Newton's Law of Cooling When the Temperature of the Air Isn't Given

[Drakkith]

Homework Statement

You come across a dead body at 3 PM. Its temperature is 83.6 F. 30 minutes later its temperature is 78.6 F. How long was the guy dead before you found him?

Homework Equations

$\frac{dT}{dt}=-k(T-Tair)$
T(0) = 83.6 F
T(0.5) = 78.6 F

The Attempt at a Solution

This is a separable differential equation. Solving it gives me:
$T(t) = Ae^{-kt}+Tair$
However, I don't seem to be able to solve this completely. It feels like I haven't been given enough information (though I'm sure I have...).

At t=0:
$T(0)=83.6=A+Tair$
At t=0.5:
$T(0.5) = 78.6 = Ae^{-0.5k}+Tair$

Trying to solve for k by getting Tair in terms of A:
$78.6=Ae^{-0.5k}+83.6-A$
$Ae^{-0.5k}=A-5$
$e^{-0.5k}=1-\frac{5}{A}$
$-0.5k = ln|1-\frac{5}{A}|$
$k=-2ln|1-\frac{5}{A}|$
$k=ln(1-\frac{5}{A})^{-2}$

Using this in the 2nd equation where t=0.5:
$78.6=A(1-\frac{5}{A})^{-2}+83.6-A$
$A-5=\frac{A}{1-\frac{5}{A}}$
Dividing by A: $1-\frac{5}{A}=(1-\frac{5}{A})^{-2}$

The last equation is obviously not correct and I'm not sure what else to do. I've tried getting A in terms of Tair, but it doesn't seem to help. I've also tried using $\frac{dT}{dt}=-k(T-Tair)$ in various ways but I can't make anything work there either.

 

[PeroK]

I haven't looked at your equations, but one way to tackle the problem is to assume that the air is two different temperatures and see whether you get the same answer.

 

[DrClaude]

$k=ln(1-\frac{5}{A})^{-2}$

Using this in the 2nd equation where t=0.5:
$78.6=A(1-\frac{5}{A})^{-2}+83.6-A$

You made a mistake in going from that first equation to the second.

(Records from a dataset)
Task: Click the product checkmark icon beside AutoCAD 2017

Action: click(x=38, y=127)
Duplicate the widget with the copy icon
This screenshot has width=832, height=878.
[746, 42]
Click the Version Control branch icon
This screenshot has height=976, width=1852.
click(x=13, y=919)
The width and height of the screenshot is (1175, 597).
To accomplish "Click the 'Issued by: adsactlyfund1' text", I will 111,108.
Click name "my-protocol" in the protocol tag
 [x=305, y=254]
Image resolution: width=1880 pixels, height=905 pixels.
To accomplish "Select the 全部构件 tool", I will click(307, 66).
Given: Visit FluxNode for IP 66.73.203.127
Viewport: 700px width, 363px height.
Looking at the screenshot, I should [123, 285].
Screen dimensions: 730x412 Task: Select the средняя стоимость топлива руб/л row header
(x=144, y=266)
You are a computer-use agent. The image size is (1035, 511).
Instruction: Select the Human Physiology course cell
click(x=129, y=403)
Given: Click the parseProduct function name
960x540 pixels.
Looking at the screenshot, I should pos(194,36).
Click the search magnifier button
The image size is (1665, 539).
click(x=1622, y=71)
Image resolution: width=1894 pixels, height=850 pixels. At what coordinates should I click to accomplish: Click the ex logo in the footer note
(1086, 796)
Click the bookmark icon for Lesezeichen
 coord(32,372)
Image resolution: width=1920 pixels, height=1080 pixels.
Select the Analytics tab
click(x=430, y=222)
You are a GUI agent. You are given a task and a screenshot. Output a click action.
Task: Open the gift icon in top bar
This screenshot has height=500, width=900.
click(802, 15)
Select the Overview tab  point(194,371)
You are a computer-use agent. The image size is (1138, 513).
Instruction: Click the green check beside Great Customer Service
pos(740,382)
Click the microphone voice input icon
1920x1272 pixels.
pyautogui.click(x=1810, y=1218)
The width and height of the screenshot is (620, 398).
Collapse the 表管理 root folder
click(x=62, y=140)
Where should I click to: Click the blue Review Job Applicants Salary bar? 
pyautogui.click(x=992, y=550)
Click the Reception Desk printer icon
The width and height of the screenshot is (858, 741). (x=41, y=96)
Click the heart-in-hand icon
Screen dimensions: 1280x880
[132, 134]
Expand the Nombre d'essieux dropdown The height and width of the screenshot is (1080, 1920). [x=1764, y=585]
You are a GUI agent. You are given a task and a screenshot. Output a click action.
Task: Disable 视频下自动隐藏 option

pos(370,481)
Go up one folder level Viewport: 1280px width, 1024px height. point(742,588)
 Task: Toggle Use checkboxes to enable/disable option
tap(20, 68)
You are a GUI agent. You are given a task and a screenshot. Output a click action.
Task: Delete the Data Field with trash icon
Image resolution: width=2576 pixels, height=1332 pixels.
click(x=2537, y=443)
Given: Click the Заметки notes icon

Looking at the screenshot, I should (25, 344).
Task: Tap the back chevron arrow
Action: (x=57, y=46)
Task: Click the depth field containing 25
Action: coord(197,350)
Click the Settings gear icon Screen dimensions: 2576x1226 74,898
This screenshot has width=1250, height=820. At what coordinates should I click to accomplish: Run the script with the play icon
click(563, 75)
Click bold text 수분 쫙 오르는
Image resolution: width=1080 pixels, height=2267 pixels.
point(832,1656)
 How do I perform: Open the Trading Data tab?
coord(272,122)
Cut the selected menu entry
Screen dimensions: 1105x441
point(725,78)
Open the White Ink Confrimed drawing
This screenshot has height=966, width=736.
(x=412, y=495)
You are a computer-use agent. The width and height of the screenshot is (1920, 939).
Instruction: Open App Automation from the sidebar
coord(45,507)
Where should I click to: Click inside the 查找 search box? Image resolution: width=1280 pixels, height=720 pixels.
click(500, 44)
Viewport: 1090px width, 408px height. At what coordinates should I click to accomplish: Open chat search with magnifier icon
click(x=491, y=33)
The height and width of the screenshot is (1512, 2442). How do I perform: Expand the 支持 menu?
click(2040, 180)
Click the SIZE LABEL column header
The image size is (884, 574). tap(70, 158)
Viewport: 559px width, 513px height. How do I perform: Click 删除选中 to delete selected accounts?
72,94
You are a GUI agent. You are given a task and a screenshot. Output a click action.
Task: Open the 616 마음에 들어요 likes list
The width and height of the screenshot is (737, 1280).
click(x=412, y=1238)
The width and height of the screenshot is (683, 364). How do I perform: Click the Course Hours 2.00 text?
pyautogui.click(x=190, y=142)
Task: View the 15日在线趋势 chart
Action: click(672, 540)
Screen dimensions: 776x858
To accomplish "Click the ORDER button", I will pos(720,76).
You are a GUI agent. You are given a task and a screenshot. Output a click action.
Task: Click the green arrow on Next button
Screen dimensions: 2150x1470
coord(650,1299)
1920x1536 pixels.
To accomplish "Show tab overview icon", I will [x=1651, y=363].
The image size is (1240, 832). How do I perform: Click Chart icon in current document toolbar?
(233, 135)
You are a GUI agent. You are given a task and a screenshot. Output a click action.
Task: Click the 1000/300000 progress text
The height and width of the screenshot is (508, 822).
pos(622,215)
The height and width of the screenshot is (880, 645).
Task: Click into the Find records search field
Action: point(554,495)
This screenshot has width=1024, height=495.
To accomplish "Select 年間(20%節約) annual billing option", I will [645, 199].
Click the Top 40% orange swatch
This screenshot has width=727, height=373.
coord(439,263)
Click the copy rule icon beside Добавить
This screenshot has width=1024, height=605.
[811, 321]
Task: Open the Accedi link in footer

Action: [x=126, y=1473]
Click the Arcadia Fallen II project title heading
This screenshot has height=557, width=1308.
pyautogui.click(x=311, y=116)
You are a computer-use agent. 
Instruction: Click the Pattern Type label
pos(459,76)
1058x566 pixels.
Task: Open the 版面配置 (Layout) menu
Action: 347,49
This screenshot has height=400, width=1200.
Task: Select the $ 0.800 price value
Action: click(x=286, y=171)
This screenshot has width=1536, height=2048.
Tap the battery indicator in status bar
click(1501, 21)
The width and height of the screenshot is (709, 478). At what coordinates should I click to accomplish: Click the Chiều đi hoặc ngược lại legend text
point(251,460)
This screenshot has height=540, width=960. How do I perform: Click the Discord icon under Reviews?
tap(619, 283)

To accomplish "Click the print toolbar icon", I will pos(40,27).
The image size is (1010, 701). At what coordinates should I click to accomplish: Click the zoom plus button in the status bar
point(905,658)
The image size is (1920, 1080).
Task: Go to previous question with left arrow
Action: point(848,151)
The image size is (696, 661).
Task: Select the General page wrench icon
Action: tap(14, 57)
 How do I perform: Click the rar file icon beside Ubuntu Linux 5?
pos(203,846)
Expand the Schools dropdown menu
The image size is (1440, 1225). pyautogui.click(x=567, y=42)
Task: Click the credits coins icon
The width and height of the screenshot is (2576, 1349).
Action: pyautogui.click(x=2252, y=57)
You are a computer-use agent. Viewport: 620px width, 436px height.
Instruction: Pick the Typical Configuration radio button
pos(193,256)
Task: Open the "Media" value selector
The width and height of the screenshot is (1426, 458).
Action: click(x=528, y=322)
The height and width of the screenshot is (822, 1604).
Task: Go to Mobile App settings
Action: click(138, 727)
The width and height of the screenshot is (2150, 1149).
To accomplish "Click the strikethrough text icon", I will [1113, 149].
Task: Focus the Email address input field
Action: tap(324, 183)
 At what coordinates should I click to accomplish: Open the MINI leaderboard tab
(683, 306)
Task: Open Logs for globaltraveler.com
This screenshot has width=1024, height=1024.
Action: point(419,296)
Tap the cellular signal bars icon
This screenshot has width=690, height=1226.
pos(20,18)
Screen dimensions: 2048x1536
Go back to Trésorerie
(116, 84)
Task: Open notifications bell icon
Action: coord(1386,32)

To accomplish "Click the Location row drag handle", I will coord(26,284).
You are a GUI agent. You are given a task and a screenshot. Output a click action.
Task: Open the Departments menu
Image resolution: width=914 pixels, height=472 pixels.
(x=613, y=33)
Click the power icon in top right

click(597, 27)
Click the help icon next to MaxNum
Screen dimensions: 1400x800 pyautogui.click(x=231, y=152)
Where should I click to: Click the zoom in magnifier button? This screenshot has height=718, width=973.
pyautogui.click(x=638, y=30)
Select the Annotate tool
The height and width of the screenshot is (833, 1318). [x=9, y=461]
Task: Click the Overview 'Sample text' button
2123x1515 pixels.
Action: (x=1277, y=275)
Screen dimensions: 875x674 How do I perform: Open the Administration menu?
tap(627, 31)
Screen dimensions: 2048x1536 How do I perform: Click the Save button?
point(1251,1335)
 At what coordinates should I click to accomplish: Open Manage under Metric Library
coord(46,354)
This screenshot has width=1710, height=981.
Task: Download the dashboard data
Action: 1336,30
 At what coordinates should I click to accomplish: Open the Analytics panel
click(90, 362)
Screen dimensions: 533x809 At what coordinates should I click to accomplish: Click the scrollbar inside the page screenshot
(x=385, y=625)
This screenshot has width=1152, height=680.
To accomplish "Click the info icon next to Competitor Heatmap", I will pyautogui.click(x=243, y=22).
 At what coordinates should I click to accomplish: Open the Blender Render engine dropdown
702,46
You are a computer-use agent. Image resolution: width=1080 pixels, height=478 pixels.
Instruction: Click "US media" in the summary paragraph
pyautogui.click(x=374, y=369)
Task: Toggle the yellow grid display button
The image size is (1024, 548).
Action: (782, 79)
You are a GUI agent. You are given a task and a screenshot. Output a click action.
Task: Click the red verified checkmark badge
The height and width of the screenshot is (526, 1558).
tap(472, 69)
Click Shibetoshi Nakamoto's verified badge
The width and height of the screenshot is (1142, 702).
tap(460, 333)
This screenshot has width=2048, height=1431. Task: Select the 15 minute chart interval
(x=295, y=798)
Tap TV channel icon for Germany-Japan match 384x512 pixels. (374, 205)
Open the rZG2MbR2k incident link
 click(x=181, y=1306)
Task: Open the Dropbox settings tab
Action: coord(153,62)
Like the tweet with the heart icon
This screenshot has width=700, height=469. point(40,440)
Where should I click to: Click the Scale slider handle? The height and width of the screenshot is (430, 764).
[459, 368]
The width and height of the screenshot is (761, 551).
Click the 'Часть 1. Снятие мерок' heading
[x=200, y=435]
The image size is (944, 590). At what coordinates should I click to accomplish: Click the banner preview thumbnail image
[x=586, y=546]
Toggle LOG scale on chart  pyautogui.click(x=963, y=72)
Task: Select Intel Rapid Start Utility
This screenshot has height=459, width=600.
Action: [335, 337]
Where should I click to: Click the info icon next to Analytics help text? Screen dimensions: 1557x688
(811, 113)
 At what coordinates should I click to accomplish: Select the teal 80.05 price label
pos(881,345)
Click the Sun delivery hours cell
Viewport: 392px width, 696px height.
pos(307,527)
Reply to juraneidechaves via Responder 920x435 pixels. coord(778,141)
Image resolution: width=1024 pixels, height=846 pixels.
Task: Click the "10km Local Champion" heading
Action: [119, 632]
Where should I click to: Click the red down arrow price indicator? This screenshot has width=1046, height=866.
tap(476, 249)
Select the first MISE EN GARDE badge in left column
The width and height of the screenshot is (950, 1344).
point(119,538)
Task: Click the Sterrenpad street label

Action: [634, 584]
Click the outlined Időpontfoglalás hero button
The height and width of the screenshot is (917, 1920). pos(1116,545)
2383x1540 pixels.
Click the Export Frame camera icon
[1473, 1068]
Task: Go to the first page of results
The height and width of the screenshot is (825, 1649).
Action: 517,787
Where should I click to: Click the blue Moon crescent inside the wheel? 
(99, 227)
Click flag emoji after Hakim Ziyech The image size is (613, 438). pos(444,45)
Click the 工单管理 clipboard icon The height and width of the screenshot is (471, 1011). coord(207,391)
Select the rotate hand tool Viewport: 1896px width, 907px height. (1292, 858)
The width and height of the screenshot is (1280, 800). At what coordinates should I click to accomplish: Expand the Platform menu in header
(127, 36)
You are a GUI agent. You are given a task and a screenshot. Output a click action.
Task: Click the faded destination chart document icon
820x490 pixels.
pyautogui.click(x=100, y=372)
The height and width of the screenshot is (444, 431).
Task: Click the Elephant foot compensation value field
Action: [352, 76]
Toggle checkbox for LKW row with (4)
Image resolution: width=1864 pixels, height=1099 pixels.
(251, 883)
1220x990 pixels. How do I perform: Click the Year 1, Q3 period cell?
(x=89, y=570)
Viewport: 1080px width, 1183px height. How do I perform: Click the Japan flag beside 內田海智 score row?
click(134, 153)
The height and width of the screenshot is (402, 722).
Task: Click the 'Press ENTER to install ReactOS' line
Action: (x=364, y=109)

- **EXERCISE TASKS**
1) Answer these questions about the Newton's law of cooling thread:
(a) What was the body's temperature when it was found at 3 PM?
(b) What kind of differential equation does the original poster say this is?
(c) What does PeroK suggest assuming about the air?
2) Carry on the Newton's law of cooling thread past its last post.

- **EXPECTED RESULTS**
1)
(a) 83.6 F.
(b) A separable differential equation.
(c) That the air is two different temperatures, to see whether the answer comes out the same.

2)
 

[Drakkith]

You made a mistake in going from that first equation to the second.

In fact, I made two. I left out the t=0.5 and I forgot a negative sign. I'll correct these and keep trying.

 

[Drakkith]

Also, it just occurred to me that I plugged k back into the equation I used to solve for it. That's not going to help. I'll just end up with 1=1.

 

[Mark44]

I'll just end up with 1=1.

True, but no help in this case...

 

[Drakkith]

True, but no help in this case...

Indeed.

 

[Drakkith]

Well, I haven't been able to solve this and I have other homework and studying that I need to move on to.
Thanks for helping gentlemen.

 

[PeroK]

Well, I haven't been able to solve this and I have other homework and studying that I need to move on to.
Thanks for helping gentlemen.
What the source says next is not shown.